> Description of the task
Filter these entries, keeping only lines that hold the word "chart".
··· Exercise input ···
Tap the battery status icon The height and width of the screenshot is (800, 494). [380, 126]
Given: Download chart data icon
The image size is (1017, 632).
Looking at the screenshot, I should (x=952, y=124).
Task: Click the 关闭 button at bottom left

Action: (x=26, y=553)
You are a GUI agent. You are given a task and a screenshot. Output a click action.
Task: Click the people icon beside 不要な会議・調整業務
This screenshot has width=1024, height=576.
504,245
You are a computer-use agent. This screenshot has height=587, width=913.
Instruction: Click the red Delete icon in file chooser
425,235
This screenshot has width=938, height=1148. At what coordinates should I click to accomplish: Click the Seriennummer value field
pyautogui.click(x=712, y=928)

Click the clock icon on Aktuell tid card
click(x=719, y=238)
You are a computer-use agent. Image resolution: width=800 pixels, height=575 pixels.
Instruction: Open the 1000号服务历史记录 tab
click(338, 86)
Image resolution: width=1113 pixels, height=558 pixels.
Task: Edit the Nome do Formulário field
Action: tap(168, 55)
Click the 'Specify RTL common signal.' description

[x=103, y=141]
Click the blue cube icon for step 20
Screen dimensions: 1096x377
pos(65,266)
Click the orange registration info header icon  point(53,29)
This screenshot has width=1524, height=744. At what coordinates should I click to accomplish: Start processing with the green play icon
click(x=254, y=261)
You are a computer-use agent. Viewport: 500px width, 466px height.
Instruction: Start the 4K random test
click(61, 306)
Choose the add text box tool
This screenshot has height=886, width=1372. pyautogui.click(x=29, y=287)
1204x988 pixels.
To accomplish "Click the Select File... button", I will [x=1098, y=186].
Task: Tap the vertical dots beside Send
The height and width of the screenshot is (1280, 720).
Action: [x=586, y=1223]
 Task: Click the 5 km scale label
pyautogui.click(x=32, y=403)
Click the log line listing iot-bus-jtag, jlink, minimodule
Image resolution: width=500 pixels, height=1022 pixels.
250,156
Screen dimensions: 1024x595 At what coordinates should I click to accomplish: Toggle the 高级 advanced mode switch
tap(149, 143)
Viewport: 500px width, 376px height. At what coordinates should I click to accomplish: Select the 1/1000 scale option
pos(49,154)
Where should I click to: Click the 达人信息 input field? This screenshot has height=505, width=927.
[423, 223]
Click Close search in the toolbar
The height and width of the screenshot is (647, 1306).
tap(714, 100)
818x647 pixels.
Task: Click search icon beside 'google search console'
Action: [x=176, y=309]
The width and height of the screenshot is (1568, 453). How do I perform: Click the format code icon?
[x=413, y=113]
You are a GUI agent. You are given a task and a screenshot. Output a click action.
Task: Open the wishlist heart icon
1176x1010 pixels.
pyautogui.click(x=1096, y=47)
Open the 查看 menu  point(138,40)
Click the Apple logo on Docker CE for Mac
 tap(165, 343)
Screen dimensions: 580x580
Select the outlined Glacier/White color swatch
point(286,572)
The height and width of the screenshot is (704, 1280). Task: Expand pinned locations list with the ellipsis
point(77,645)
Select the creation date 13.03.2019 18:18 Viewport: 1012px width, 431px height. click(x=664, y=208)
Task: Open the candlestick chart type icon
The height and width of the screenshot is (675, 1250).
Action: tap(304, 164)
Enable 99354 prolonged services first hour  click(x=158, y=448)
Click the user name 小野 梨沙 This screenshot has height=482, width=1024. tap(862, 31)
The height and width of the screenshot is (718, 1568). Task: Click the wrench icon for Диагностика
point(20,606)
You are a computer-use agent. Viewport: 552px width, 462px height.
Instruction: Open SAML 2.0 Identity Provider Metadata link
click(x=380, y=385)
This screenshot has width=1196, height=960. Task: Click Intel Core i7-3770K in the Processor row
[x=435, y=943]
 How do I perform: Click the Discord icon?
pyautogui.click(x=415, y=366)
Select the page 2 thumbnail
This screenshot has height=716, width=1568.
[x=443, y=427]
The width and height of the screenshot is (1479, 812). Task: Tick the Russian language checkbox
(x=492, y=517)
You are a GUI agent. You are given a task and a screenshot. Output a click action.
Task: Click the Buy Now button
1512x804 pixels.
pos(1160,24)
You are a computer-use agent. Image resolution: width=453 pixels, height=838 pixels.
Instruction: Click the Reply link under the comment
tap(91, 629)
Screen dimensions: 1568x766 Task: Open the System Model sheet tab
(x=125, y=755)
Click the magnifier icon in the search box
···
> Task solution
Given: Download chart data icon
Task: Open the candlestick chart type icon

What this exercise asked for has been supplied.